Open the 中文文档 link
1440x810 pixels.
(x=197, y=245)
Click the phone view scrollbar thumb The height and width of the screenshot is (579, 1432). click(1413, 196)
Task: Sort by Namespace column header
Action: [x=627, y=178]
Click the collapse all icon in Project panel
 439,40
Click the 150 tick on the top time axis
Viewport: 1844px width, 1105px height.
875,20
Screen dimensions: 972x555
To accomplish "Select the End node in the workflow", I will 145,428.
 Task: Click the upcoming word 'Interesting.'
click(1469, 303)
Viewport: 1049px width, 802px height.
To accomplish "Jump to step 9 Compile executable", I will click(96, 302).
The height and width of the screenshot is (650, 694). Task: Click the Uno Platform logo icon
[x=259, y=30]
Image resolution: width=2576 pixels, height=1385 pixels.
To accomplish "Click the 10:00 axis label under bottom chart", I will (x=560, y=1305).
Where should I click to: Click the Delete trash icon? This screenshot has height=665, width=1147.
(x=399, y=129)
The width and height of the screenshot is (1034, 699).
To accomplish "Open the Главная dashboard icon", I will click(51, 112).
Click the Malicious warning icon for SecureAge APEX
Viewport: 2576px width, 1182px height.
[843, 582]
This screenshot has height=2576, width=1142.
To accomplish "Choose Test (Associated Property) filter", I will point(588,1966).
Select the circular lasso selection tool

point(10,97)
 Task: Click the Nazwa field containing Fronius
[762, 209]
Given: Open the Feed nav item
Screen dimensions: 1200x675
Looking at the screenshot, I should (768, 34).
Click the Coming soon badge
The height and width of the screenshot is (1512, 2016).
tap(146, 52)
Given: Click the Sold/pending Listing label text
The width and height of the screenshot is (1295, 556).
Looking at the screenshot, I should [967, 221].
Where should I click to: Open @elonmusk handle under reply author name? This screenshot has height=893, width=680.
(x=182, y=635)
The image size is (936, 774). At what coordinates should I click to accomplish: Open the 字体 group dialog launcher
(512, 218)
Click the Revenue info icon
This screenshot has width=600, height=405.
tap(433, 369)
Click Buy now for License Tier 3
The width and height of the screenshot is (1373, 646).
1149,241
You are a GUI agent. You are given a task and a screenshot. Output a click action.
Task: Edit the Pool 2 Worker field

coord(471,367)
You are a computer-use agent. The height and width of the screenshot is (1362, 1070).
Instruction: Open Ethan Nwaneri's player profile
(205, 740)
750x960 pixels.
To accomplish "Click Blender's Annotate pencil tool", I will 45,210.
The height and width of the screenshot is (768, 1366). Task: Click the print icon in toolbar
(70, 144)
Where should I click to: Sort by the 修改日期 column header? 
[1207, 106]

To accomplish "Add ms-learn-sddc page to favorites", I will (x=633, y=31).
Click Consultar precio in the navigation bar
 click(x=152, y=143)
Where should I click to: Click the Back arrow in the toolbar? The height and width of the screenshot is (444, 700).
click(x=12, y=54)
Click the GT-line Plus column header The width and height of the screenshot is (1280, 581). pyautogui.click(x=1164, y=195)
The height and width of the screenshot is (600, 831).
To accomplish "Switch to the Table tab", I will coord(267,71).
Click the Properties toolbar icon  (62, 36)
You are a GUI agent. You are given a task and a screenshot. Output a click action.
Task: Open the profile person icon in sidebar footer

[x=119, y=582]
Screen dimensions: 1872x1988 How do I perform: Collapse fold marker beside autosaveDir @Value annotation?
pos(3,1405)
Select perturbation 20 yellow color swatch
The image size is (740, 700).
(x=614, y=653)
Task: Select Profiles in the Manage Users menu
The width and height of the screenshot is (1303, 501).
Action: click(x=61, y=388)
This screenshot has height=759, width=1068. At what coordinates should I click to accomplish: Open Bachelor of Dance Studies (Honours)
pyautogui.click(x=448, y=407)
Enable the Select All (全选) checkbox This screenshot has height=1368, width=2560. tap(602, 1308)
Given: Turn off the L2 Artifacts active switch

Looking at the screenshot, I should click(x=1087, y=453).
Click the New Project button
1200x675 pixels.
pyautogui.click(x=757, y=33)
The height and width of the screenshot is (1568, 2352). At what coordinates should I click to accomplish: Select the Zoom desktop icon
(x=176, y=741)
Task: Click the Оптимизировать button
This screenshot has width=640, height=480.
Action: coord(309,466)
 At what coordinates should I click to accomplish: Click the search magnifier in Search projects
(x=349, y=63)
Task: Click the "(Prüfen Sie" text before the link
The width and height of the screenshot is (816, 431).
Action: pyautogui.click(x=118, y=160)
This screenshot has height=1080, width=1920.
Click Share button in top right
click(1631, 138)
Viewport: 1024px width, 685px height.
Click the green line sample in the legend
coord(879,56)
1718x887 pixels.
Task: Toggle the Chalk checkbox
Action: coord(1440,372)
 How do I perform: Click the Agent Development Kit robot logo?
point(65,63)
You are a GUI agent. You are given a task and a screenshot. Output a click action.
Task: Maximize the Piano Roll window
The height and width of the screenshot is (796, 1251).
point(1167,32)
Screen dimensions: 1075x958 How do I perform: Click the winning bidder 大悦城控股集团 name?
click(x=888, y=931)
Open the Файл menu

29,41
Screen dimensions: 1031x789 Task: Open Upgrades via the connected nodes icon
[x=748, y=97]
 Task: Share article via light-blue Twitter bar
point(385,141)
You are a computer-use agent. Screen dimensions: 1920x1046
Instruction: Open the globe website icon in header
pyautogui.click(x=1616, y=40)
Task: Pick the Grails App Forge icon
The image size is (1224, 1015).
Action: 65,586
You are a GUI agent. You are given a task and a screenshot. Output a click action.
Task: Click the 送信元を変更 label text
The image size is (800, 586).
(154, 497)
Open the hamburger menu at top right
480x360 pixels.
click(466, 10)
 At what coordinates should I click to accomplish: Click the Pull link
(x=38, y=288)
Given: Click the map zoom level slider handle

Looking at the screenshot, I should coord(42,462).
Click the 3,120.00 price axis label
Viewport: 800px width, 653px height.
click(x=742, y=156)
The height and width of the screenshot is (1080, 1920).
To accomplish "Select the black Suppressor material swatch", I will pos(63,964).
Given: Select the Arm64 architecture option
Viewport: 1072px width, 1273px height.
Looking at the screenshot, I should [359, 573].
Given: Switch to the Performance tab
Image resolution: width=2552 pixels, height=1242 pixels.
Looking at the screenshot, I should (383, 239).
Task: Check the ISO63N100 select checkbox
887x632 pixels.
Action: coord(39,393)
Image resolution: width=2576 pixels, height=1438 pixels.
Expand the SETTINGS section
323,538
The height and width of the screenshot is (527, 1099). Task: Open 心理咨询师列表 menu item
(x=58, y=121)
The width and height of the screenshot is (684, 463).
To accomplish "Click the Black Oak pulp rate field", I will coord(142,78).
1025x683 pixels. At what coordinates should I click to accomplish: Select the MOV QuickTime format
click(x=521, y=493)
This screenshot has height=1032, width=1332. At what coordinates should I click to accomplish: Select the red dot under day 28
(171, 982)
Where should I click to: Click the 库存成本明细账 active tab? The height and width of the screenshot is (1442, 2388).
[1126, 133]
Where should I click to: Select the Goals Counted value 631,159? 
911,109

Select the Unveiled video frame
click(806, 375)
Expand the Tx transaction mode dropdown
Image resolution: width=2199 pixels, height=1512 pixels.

......

Problem requirements ▸ Convert the records between the line holding "before the link" and the line holding "click(1631, 138)", inclusive, into a two-column CSV with the headers request and answer. Give one row per record, put each value in its own quoted field, and replace any line breaks with spaces.

Full answer ▸
request,answer
"Task: Click the ""(Prüfen Sie"" text before the link The width and height of the screenshot is (816, 431).","Action: pyautogui.click(x=118, y=160)"
"This screenshot has height=1080, width=1920. Click Share button in top right","click(1631, 138)"